Si, à l’origine, elle semblait due à la sécheresse et à la baisse des précipitations, ses causes profondes résident ailleurs : dans la corruption enracinée et la mauvaise gestion qui gangrènent l’appareil du pouvoir. Tant que ces causes systémiques ne seront pas traitées, le présent et l’avenir du pays resteront menacés.
De nombreux chercheurs et observateurs internationaux estiment que 70 à 80 % de la crise actuelle résultent de la mauvaise gestion, de politiques non durables, du manque de transparence et de la corruption. Comme le résume cet article : « La crise de l’eau en Iran n’est pas une crise de ressources, mais une crise de décisions. Des décisions qui ont rendu la terre plus assoiffée et l’avenir plus sombre. Cette crise, tout comme l’érosion de la confiance du public envers les autorités, est le symptôme d’un échec structurel et de gouvernance. » (Newsweek, 1er août 2025 ; The Times, 8 décembre 2022 ; Reuters, 27 avril 2021)
Des rapports de terrain venus de plusieurs quartiers de Téhéran font état d’une chute alarmante de la pression de l’eau, à tel point que même les habitants des rez-de-chaussée sont privés d’eau potable.

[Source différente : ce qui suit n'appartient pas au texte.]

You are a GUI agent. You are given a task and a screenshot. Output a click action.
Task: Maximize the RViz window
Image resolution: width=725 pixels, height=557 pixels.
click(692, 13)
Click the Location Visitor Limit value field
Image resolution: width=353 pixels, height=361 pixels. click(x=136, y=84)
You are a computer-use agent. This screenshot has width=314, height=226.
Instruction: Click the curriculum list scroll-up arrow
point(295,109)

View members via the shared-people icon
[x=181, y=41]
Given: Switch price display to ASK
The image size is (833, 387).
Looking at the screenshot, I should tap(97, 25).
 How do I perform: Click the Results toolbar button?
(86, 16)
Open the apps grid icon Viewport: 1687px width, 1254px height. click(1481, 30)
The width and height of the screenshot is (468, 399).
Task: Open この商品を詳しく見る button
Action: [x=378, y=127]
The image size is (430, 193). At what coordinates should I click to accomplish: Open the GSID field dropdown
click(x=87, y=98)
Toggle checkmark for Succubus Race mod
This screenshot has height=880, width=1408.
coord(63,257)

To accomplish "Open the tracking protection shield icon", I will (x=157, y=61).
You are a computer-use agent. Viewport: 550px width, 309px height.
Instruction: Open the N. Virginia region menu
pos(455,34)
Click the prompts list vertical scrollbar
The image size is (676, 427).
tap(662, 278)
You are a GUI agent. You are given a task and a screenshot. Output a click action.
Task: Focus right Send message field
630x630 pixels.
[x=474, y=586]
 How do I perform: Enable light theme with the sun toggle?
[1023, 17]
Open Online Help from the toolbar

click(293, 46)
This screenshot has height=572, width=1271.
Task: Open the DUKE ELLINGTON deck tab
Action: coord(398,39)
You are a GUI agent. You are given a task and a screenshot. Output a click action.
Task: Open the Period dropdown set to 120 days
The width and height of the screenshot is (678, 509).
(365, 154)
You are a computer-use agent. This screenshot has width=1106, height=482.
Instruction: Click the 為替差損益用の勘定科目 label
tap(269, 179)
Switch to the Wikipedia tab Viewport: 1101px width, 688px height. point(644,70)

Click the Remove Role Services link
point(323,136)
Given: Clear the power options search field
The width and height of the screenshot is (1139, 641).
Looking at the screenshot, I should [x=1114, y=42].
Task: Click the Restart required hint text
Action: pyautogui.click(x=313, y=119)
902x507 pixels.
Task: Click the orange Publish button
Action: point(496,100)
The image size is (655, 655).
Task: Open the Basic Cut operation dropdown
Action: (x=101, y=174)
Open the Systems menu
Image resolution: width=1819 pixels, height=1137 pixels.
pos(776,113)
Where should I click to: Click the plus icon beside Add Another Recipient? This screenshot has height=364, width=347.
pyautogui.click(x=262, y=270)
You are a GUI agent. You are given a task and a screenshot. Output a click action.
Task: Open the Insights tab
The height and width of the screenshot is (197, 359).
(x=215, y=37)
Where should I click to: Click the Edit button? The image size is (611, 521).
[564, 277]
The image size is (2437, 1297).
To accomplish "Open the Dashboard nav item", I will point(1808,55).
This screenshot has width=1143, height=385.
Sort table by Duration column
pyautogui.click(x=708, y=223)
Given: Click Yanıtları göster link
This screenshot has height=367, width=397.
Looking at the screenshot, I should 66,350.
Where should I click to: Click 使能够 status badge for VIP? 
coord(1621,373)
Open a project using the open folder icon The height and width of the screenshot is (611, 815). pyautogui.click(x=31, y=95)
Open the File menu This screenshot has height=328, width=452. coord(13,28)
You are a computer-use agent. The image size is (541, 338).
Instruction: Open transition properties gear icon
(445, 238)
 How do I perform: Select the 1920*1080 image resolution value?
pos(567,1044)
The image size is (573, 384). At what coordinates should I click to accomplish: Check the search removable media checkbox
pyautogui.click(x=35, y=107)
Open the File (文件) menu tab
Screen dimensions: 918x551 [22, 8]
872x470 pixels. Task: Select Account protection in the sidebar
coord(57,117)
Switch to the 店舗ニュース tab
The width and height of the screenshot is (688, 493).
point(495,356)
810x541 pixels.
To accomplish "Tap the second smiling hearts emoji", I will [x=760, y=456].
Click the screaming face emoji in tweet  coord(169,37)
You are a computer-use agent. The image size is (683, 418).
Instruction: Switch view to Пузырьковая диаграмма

Dans une déclaration publique, la Compagnie régionale des eaux de Téhéran a appelé les habitants à installer des surpresseurs domestiques afin de « renforcer la pression de l’eau », transférant ainsi la responsabilité de l’approvisionnement sur les ménages, dont beaucoup n’ont pas les moyens d’acquérir un tel équipement. (Ebtekar, 21 juillet 2025)
Reza Hajikarim, président de la Fédération de l’eau, a reconnu : « Le “jour zéro” de Téhéran, le jour où les immeubles sont totalement privés d’eau, est arrivé depuis longtemps. Pourtant, la ville détient toujours le record mondial d’affaissement des sols, provoqué par le pompage excessif des nappes phréatiques. »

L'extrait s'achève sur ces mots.